While smaller, less well-known retailers need to engage more consumers in order to grow, the growth of ecommerce and social commerce also create greater competition for even the largest and most well-known of retailers. New, smaller and more agile local retailers as well as international operators can now operate in a “boundaryless” world, connecting and transacting with consumers globally and in a way that would not have been possible with the traditional bricks-and-mortar model. Providing more compelling and much clearer propositions to more consumers at competitive price points will consistently eat away at the market share of any retailer who is not hyper-vigilant and responsive to these operators.

The most effective way for retail brands to defend against these ever-growing threats – and to grow their market share – is to optimise their investment in building and maintaining their brand. To do this means always being first to mind when consumers start thinking about a product or service they need. It means ensuring that consumers are absolutely clear about the benefits (including price competitiveness!) and experience they will enjoy when they browse and buy that product. Put together, this means relentlessly occupying more and more of consumers’ mental real estate (known generally as awareness and understanding) and emotional real estate (affinity and loyalty).

There is no more effective and efficient way of doing this than through consistent brand-building, whether through advertising or PR, through storytelling or informative content-sharing, through TV, radio, social media or the retailer’s owned media. As long as a brand is built consistently over time and remains relevant to the consumer in what it says, how it says it and how often it is said, market share will follow.

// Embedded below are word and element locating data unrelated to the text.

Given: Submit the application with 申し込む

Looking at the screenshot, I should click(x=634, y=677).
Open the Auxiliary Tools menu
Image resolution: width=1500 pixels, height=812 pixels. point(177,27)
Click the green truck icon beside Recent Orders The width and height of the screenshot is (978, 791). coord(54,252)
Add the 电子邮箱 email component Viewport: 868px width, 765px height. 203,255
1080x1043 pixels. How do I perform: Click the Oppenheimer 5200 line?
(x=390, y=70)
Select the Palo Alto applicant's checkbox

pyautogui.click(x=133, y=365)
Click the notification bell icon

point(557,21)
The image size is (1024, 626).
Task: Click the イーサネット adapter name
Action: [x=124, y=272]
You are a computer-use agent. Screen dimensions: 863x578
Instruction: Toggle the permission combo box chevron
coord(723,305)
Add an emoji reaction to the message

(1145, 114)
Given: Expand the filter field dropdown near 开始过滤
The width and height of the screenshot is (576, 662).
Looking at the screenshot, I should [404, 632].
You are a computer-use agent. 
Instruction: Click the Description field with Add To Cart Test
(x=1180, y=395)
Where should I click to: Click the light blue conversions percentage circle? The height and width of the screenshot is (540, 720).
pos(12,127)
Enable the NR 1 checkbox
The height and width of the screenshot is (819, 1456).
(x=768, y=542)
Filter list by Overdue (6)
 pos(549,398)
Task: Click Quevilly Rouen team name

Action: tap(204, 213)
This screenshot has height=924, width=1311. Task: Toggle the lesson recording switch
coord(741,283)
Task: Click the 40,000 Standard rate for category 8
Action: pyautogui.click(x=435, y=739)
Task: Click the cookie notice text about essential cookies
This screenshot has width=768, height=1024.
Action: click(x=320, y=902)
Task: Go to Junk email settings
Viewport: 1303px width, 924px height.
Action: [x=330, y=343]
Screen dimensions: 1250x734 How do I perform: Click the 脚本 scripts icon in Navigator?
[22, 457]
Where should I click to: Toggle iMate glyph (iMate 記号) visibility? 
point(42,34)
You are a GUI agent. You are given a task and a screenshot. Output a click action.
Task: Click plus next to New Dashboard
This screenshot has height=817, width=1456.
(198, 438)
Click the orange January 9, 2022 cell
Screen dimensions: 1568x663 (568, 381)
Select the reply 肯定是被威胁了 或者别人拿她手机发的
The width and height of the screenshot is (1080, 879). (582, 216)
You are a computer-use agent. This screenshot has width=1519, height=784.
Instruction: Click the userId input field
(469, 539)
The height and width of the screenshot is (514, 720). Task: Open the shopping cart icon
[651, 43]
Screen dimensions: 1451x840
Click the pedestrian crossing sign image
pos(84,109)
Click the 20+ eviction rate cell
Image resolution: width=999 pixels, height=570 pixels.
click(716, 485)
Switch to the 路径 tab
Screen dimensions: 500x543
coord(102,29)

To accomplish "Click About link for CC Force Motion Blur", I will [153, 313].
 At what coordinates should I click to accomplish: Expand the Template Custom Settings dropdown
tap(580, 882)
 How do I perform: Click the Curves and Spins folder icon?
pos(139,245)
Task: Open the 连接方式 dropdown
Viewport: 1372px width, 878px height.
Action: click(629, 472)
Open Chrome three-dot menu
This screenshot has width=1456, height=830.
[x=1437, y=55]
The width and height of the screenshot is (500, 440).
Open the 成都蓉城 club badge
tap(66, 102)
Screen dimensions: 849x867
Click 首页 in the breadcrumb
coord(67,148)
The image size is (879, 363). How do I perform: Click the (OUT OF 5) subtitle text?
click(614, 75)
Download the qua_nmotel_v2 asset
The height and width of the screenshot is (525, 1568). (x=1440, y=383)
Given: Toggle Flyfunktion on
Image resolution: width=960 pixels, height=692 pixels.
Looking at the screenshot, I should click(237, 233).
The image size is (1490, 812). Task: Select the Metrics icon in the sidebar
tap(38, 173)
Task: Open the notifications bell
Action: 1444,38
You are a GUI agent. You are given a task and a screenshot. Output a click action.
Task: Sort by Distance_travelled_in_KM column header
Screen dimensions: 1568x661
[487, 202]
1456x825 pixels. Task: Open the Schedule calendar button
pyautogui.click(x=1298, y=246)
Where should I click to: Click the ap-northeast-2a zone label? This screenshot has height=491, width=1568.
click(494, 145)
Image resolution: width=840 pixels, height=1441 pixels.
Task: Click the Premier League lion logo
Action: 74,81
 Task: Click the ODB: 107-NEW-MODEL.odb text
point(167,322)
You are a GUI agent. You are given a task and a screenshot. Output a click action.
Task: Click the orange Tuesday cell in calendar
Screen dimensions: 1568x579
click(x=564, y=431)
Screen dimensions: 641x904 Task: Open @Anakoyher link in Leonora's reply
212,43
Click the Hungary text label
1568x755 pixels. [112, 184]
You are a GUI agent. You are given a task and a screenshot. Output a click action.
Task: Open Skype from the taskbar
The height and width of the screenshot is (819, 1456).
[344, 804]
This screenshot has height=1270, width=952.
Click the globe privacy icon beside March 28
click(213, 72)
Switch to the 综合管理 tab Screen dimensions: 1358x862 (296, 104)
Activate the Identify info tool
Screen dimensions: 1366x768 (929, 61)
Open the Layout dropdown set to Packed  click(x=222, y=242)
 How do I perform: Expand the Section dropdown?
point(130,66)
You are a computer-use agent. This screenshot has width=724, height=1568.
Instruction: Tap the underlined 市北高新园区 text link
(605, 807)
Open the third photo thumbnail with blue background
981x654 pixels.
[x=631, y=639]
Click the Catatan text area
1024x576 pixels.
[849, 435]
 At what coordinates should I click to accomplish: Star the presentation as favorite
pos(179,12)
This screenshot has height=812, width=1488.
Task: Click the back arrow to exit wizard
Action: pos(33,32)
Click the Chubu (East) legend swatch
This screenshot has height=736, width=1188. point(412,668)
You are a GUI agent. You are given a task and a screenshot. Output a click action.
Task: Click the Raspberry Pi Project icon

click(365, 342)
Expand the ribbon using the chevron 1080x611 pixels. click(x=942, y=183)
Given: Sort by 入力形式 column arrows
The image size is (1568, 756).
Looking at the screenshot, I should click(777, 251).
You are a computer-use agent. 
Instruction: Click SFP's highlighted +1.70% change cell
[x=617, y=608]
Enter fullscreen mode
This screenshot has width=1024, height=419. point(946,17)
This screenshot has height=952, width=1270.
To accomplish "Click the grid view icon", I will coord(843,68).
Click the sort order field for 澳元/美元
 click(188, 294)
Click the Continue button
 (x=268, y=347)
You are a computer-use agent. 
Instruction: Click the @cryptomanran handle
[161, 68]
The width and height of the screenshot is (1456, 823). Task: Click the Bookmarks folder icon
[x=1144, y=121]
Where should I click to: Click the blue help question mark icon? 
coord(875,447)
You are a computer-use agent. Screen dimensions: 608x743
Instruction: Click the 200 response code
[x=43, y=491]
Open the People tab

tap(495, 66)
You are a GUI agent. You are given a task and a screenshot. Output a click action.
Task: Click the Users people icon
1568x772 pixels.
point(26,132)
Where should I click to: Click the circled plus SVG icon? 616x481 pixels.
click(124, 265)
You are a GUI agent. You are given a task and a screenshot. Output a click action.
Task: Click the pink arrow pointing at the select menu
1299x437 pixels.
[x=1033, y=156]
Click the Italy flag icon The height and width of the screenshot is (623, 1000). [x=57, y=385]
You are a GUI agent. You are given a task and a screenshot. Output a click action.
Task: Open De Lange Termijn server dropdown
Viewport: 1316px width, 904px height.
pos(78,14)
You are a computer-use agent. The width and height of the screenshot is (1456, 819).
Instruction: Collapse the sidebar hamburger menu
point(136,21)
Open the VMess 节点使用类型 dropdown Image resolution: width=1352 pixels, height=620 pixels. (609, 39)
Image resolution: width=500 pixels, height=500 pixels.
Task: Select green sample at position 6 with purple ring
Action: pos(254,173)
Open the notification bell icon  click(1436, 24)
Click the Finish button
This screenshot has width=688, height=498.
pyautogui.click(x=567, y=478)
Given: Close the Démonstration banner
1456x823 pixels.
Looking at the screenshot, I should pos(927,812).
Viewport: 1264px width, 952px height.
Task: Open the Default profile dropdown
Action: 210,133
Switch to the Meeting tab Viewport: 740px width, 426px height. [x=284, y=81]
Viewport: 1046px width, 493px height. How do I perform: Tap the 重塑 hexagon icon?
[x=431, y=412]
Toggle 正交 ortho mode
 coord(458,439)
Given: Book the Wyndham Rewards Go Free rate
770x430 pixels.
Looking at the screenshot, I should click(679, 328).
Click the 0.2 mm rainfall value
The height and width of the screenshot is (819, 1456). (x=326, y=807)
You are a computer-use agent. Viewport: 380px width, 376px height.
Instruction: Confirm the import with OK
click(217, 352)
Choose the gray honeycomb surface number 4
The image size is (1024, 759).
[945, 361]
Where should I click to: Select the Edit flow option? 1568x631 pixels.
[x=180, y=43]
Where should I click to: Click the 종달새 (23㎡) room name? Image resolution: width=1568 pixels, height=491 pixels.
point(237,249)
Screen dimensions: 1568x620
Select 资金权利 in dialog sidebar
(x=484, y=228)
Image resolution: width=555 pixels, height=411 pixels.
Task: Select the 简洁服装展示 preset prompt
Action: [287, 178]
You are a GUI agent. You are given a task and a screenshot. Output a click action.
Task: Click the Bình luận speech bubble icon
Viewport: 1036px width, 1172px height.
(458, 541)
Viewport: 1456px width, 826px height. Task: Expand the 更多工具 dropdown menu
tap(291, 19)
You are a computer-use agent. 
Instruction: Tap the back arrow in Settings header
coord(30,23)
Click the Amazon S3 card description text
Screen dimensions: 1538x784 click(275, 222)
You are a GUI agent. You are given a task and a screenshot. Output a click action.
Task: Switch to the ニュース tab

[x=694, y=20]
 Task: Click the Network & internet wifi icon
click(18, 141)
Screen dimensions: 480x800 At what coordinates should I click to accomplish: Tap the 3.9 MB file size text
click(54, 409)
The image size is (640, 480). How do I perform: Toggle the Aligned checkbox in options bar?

A PRC study released in November reveals that ad spend for the retail sector in SA fell from R6,9 billion in 2019 to R5,2 billion in 2020 (as at September). This drop is a clear indicator of the trading pressure all retailers have been under, given COVID-19; but also how some retailers elect to de-prioritise investment in brand awareness and market position in favour of conserving cash or supporting promotions to drive revenue.

It’s a well-known adage that you invest most in building your brand to gain market share over the medium and long-term especially when your competitors are not. In keeping a firm finger on the pulse of what resonates with consumers and a deep understanding of their business objectives and challenges, our clients and our agencies have together continued to shape effective, agile brand strategies and hyper-relevant consumer engagement. And, they have made sure that their brands maintain their market share – with both eyes on their anticipated growth in a post-Covid South Africa.